§ What the task asks: Scan the data below. Pull out each line where "toolbar" occurs.
Supplied material below:
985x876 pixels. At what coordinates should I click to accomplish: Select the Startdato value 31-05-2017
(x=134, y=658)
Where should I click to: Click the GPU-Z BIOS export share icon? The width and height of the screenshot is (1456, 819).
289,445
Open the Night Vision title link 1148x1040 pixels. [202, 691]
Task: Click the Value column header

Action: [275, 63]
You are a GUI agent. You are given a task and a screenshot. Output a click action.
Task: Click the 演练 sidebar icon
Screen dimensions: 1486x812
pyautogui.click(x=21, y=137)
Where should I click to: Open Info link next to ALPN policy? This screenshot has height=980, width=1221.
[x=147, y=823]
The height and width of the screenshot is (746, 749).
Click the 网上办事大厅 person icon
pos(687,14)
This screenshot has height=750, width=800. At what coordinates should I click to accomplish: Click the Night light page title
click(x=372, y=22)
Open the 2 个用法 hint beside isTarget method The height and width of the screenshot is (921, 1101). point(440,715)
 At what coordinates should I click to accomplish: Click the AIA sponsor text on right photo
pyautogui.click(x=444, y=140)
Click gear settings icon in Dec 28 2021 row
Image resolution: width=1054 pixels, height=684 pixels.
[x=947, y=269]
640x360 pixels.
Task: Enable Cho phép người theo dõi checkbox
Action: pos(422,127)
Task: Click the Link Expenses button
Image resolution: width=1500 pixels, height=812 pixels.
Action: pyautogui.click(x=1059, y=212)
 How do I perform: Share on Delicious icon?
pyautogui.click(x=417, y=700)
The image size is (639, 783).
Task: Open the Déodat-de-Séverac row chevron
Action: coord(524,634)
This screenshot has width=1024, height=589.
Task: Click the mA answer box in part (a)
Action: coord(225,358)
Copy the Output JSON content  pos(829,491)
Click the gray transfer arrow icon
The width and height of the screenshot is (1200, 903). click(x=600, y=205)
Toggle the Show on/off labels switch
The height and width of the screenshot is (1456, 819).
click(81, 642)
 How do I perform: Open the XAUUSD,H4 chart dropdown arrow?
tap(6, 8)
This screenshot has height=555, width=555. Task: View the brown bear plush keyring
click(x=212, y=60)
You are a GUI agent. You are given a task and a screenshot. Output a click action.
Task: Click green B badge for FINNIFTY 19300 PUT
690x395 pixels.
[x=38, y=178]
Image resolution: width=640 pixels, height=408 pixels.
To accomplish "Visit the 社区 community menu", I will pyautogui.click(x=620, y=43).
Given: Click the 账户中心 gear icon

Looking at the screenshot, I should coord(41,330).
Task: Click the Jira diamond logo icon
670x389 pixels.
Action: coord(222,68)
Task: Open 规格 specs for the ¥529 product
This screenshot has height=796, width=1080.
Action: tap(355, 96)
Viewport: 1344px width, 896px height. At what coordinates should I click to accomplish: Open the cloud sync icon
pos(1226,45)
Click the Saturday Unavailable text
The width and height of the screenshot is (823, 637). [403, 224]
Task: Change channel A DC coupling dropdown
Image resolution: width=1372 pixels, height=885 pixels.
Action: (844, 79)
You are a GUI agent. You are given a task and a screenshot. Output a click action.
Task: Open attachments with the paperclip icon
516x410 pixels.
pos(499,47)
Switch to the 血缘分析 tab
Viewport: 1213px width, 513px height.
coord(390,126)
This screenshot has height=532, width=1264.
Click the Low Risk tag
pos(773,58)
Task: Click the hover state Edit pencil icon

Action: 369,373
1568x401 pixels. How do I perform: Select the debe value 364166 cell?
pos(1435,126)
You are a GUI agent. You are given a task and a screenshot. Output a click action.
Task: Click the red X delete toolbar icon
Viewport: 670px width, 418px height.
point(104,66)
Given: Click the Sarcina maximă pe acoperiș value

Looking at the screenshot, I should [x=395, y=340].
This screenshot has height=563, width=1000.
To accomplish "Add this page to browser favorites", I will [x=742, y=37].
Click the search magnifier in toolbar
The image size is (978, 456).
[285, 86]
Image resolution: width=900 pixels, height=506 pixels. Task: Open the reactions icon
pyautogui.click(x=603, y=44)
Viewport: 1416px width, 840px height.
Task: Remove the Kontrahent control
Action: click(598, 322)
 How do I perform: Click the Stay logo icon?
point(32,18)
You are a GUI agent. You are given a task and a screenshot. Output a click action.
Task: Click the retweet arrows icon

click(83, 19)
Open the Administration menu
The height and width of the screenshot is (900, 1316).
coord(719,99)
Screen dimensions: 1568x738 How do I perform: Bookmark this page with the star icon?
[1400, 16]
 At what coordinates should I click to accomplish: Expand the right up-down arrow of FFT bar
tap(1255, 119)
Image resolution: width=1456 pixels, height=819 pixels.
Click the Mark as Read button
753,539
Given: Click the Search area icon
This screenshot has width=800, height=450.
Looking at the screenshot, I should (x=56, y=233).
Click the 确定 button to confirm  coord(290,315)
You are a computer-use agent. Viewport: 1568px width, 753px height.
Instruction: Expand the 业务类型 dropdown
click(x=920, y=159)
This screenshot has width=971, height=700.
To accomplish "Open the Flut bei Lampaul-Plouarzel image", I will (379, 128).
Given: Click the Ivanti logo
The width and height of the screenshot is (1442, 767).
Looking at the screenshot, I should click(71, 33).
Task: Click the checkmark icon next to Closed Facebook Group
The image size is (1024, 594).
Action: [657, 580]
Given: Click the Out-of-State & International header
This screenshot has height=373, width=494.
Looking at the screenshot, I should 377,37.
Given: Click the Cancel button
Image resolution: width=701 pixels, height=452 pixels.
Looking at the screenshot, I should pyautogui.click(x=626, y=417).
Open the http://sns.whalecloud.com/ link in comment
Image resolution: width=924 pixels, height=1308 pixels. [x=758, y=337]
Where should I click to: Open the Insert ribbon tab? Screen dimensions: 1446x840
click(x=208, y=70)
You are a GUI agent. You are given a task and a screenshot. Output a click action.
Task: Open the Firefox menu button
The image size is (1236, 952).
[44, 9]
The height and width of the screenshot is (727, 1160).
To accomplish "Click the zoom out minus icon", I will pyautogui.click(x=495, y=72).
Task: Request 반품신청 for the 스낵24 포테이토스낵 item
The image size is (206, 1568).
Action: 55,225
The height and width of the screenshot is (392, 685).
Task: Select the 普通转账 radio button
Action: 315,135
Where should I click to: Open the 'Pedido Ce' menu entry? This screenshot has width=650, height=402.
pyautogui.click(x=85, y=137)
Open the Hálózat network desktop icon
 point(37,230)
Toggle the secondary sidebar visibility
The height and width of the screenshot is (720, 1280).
End of Supplied material.
§ Exercise solution:
Task: Click the red X delete toolbar icon
Click the search magnifier in toolbar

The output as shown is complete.